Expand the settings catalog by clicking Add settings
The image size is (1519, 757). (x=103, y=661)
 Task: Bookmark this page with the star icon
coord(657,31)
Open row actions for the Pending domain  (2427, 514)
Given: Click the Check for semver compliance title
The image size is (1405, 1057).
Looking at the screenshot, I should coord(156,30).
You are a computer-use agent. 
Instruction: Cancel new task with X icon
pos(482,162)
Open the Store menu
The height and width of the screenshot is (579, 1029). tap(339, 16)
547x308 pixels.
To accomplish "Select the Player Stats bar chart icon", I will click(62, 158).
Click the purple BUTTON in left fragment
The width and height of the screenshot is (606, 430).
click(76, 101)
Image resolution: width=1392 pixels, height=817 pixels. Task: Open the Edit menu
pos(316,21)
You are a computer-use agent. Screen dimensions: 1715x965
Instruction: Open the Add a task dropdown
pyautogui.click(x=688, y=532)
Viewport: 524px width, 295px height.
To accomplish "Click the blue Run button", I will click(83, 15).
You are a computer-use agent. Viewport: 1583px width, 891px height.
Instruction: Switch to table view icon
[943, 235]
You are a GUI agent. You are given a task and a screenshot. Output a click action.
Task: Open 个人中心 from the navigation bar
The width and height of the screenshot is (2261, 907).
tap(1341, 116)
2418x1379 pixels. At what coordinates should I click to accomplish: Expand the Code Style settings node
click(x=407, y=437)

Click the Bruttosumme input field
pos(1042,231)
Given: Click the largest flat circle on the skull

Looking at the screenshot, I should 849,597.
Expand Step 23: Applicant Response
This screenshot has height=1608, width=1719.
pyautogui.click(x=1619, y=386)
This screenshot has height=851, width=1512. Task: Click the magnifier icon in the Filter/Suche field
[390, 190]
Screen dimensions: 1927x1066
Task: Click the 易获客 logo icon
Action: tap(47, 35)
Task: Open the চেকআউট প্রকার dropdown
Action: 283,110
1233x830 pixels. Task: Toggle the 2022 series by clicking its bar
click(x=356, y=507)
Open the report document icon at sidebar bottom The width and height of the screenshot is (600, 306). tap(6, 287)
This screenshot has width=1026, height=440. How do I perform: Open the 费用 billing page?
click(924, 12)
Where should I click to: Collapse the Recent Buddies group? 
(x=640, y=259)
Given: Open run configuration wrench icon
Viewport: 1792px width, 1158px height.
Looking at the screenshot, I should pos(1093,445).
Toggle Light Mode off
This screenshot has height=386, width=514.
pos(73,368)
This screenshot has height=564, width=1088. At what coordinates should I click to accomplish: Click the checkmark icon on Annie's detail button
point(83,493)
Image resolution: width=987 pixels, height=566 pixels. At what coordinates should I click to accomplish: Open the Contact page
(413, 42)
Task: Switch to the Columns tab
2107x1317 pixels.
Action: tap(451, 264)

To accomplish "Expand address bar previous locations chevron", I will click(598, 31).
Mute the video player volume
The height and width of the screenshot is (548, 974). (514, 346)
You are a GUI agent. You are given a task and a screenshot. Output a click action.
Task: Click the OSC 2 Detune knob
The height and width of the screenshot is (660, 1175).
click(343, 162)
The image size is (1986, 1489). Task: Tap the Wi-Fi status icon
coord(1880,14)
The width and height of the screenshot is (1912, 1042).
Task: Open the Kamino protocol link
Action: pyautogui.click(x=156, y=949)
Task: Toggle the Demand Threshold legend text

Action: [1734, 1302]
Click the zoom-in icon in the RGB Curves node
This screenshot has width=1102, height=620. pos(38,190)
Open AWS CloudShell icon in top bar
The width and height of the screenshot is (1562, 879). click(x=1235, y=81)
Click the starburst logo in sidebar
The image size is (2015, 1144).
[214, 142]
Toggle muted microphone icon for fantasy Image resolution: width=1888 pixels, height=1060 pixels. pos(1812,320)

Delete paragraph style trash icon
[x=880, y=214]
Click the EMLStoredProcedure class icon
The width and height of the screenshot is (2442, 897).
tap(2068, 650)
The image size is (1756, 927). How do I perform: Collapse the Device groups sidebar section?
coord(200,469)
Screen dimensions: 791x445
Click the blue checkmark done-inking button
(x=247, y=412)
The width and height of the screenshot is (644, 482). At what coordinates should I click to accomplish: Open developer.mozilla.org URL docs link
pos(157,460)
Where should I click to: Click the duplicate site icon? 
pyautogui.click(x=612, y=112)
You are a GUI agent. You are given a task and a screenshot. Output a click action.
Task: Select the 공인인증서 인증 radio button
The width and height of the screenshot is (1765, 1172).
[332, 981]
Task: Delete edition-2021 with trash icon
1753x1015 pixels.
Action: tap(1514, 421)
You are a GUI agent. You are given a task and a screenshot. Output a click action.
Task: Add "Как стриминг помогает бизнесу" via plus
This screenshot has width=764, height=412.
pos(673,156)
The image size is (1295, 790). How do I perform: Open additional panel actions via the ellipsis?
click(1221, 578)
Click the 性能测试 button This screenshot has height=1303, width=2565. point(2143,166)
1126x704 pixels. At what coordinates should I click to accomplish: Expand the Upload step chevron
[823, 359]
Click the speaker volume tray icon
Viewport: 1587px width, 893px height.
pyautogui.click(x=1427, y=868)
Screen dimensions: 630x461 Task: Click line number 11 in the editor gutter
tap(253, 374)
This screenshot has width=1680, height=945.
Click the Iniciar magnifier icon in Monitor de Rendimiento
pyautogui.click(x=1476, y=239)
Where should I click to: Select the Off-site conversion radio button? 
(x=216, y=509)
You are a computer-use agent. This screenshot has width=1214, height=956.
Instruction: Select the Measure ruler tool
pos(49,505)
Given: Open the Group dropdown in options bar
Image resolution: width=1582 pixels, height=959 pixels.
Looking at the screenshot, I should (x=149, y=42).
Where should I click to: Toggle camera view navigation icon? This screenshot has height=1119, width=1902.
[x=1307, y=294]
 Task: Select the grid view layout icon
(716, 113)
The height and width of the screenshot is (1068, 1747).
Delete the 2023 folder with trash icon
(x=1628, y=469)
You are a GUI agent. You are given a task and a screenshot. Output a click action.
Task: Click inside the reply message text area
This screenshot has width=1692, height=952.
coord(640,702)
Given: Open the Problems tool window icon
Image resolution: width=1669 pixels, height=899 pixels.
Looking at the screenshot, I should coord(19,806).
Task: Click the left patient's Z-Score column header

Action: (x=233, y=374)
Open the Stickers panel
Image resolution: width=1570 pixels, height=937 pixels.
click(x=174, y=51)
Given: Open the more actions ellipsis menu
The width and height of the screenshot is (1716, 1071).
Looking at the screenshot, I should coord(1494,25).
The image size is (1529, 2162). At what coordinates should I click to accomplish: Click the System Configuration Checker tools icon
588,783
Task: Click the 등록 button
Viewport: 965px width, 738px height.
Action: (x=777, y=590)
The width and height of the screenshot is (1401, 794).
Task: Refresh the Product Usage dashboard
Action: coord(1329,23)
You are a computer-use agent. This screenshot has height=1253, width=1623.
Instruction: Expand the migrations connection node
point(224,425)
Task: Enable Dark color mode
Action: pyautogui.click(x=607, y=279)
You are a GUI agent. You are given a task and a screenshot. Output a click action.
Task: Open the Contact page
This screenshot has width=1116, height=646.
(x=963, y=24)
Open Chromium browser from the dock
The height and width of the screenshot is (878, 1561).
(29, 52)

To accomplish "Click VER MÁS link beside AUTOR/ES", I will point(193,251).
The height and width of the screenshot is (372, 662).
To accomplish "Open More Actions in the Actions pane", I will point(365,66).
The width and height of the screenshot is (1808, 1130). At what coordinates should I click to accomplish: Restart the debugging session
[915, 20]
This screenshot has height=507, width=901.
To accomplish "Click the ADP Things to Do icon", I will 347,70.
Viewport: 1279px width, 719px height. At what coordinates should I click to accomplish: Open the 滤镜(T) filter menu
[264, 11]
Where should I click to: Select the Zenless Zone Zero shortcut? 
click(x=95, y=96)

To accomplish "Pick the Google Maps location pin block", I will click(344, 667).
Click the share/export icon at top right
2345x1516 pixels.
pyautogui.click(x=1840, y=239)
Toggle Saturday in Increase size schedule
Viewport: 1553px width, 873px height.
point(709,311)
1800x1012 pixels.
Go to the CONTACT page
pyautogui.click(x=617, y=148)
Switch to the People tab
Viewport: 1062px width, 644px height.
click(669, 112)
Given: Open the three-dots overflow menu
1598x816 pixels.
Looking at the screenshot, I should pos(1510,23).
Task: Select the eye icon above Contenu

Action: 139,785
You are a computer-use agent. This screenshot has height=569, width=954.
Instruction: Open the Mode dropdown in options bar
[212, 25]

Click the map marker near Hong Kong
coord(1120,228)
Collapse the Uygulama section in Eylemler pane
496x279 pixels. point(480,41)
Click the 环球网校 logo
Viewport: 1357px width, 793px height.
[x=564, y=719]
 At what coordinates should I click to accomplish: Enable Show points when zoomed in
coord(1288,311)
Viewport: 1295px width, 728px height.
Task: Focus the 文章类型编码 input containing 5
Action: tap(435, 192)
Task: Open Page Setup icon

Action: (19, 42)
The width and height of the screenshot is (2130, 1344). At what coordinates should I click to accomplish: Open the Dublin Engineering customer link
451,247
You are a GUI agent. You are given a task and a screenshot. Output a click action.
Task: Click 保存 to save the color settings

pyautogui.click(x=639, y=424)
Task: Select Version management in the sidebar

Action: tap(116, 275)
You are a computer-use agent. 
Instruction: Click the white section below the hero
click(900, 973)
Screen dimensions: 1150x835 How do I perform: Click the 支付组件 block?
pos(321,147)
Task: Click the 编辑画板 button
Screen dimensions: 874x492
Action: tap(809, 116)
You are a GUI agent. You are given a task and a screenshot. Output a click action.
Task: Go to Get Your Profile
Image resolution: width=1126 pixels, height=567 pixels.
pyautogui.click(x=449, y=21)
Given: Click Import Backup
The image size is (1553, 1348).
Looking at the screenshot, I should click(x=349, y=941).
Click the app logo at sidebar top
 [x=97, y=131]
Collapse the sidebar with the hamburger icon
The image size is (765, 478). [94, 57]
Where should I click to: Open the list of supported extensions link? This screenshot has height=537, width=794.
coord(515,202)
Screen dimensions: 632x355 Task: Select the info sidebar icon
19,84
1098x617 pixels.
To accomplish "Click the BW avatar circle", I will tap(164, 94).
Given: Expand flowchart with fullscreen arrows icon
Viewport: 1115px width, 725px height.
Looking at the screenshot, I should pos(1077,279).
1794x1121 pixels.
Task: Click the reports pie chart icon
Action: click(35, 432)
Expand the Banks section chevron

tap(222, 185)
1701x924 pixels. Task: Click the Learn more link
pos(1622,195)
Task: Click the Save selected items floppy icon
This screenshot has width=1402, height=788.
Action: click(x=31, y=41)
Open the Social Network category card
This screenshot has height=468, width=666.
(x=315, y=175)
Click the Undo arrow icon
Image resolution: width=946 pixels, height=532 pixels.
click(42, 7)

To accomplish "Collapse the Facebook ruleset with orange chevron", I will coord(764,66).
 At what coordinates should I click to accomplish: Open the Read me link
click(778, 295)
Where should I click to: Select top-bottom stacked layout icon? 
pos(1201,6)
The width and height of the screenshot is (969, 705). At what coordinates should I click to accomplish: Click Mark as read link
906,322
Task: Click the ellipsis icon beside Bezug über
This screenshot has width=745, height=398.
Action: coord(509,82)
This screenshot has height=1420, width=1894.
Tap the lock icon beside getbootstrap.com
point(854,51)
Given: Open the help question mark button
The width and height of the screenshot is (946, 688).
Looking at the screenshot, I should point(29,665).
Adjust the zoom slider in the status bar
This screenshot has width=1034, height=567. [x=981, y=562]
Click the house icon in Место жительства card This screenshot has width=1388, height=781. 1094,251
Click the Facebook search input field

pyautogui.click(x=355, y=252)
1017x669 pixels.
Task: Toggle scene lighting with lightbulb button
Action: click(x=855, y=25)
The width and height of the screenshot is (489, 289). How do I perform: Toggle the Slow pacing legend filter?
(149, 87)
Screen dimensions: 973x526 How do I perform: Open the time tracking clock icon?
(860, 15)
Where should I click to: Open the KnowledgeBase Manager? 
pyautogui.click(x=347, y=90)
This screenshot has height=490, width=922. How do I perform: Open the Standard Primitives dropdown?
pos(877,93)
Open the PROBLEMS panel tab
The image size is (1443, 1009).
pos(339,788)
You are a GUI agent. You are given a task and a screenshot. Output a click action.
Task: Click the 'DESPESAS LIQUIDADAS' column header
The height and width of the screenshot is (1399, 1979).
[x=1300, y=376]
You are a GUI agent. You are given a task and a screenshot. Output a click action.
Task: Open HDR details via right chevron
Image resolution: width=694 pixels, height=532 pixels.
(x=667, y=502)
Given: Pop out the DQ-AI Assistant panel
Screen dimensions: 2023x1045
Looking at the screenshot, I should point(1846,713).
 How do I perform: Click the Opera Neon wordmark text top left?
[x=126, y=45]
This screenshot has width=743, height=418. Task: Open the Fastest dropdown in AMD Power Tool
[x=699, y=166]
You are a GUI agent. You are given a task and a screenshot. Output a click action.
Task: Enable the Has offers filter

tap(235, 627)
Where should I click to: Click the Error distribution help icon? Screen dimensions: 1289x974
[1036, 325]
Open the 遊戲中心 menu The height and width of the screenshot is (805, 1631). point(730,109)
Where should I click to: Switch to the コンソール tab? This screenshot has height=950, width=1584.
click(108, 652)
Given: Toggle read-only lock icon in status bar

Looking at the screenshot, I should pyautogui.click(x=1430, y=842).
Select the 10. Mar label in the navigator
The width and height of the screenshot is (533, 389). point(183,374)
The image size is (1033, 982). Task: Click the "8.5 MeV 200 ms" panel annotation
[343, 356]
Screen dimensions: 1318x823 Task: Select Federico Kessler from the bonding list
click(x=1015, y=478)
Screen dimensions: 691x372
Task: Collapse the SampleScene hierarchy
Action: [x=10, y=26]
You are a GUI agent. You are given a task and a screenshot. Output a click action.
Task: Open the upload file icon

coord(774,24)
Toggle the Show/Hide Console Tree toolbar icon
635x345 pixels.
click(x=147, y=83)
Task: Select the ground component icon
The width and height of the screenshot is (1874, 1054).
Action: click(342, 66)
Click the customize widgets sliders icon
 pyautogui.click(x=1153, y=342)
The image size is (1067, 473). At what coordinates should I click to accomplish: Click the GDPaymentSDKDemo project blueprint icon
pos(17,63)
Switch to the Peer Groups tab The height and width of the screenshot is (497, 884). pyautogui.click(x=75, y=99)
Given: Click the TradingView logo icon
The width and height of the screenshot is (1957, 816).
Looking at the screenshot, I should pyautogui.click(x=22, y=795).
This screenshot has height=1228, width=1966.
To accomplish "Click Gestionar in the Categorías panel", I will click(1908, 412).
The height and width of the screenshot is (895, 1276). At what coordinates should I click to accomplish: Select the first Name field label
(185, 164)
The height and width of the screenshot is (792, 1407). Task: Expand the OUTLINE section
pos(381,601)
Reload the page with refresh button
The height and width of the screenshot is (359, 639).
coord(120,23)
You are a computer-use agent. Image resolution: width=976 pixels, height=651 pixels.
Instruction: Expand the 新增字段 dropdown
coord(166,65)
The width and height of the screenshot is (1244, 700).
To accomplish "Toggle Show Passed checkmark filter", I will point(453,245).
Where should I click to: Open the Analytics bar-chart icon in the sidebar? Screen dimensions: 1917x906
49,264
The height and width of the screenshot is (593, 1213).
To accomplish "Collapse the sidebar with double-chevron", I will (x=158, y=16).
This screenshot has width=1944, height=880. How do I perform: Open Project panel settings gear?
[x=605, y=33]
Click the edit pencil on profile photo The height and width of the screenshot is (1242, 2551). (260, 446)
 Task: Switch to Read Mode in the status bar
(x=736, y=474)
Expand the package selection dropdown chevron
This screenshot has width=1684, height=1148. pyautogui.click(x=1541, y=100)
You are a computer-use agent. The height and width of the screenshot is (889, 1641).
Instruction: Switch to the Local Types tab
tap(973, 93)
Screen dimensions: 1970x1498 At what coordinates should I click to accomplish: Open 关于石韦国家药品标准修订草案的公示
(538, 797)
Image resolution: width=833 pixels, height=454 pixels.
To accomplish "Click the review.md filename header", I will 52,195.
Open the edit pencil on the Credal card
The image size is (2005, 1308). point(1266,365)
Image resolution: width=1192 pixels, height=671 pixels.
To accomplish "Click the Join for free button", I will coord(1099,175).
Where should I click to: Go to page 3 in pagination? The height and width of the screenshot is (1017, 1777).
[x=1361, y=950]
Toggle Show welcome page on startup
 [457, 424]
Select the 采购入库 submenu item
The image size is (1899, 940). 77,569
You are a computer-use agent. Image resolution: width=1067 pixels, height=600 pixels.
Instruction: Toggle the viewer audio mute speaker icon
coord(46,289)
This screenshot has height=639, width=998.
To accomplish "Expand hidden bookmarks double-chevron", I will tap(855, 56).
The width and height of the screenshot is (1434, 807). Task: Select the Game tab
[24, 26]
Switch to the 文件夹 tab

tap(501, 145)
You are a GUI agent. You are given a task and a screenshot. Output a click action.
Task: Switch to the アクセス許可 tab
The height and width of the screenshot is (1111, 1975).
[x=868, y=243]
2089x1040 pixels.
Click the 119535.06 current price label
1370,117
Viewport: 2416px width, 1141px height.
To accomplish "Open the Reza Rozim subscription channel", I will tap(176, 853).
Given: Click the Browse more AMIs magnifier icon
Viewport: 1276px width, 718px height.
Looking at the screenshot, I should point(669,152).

The problem
Of all the entries above, output exactly the lines between the one holding "Task: Switch to the アクセス許可 tab" and the one holding "Given: Click the Browse", inclusive.

Exercise solution
Task: Switch to the アクセス許可 tab
The height and width of the screenshot is (1111, 1975).
[x=868, y=243]
2089x1040 pixels.
Click the 119535.06 current price label
1370,117
Viewport: 2416px width, 1141px height.
To accomplish "Open the Reza Rozim subscription channel", I will tap(176, 853).
Given: Click the Browse more AMIs magnifier icon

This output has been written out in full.